There’s No Sign Of Leon Or Chris In The New Resident Evil Movie Trailer
The Resident Evil franchise just did something genuinely interesting: it stepped away from the iconic protagonists that have defined the series since 1998.
What's fascinating here isn't just that Leon and Chris are absent from Cregger's vision—it's what this absence reveals about how Hollywood finally understands game adaptations. For decades, filmmakers treated video game properties like IP to be extracted and repackaged, assuming audiences needed familiar faces to care about a story. But games taught us something different. We don't attach ourselves to characters purely through their faces or names; we attach ourselves through agency and systems. When you inhabit Leon Kennedy's body in Resident Evil 4, learning his movement patterns and weapon preferences, you develop investment through interaction that no film could replicate anyway. A movie with Chris Redfield would just be cosplay with a bigger budget.

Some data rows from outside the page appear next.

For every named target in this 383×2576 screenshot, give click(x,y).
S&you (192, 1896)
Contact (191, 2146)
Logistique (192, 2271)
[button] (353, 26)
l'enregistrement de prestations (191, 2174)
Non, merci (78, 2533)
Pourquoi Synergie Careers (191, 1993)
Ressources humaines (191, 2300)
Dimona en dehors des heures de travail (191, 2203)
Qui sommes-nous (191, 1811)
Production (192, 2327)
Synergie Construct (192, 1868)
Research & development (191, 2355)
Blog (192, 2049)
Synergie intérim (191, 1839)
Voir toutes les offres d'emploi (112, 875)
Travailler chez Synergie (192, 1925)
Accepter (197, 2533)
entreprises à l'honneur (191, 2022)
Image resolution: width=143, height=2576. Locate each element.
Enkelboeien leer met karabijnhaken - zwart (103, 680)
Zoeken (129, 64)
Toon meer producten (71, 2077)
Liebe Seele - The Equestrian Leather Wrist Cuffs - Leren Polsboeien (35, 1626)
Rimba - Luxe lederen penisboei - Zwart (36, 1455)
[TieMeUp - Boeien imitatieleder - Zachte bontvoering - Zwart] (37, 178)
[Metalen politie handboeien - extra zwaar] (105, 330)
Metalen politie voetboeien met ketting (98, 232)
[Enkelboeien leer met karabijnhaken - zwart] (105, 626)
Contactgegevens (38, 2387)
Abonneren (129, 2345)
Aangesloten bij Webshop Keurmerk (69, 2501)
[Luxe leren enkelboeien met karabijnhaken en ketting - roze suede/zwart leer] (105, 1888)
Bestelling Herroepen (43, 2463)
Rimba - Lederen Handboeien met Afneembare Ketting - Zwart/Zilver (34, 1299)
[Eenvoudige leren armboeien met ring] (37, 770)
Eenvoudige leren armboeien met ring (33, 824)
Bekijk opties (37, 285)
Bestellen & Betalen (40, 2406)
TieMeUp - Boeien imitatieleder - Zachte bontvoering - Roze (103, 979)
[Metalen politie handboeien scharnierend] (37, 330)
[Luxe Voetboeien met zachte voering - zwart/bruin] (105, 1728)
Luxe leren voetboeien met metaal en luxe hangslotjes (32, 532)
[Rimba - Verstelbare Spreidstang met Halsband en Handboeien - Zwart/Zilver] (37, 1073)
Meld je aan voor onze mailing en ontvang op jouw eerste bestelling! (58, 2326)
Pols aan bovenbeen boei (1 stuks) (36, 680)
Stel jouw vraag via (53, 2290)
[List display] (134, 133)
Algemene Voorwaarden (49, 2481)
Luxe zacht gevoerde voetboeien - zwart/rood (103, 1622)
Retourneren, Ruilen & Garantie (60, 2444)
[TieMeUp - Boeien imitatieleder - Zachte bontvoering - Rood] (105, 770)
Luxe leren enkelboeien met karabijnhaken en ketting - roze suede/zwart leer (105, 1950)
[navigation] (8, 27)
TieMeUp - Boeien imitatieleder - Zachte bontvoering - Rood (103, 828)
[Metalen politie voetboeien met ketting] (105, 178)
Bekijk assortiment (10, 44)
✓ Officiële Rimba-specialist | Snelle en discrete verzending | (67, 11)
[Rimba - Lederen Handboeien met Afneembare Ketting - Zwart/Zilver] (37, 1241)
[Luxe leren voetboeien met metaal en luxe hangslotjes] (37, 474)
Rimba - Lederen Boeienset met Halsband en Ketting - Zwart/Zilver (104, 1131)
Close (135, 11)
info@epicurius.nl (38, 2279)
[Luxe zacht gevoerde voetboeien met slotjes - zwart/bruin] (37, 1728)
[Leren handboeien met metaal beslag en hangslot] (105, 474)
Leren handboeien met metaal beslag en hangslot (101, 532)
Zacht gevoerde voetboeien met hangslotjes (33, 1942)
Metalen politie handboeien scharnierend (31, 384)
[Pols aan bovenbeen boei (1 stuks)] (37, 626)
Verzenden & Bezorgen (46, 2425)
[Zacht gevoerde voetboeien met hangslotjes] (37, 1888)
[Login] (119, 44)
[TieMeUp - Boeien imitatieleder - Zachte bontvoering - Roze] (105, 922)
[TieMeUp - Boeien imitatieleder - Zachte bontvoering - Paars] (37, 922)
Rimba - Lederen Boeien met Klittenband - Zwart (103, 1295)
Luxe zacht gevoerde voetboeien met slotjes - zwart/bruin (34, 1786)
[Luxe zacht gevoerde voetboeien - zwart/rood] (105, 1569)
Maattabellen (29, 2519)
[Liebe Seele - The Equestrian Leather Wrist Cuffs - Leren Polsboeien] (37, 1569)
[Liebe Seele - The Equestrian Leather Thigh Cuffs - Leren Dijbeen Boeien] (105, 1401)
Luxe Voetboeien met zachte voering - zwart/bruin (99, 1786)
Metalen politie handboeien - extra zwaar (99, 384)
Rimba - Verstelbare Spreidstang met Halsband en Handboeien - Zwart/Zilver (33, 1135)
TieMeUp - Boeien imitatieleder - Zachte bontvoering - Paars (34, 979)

By introducing new perspectives into Raccoon City, Cregger seems to understand that video game adaptations shouldn't chase fidelity to characters—they should capture the core design logic that made the games resonate. Resident Evil was always about ordinary people facing overwhelming odds in hostile spaces, learning systems to survive. The mainline protagonists are almost secondary to that experience. Fresh protagonists might actually allow a film adaptation to recapture what made the games work: the terror of being thrust into an incomprehensible situation where you must quickly acquire knowledge and resources to persist.
This could either be a masterstroke or a disaster, but at least Cregger seems to understand that a game adaptation's job isn't preservation—it's translation. That's the conversation worth having.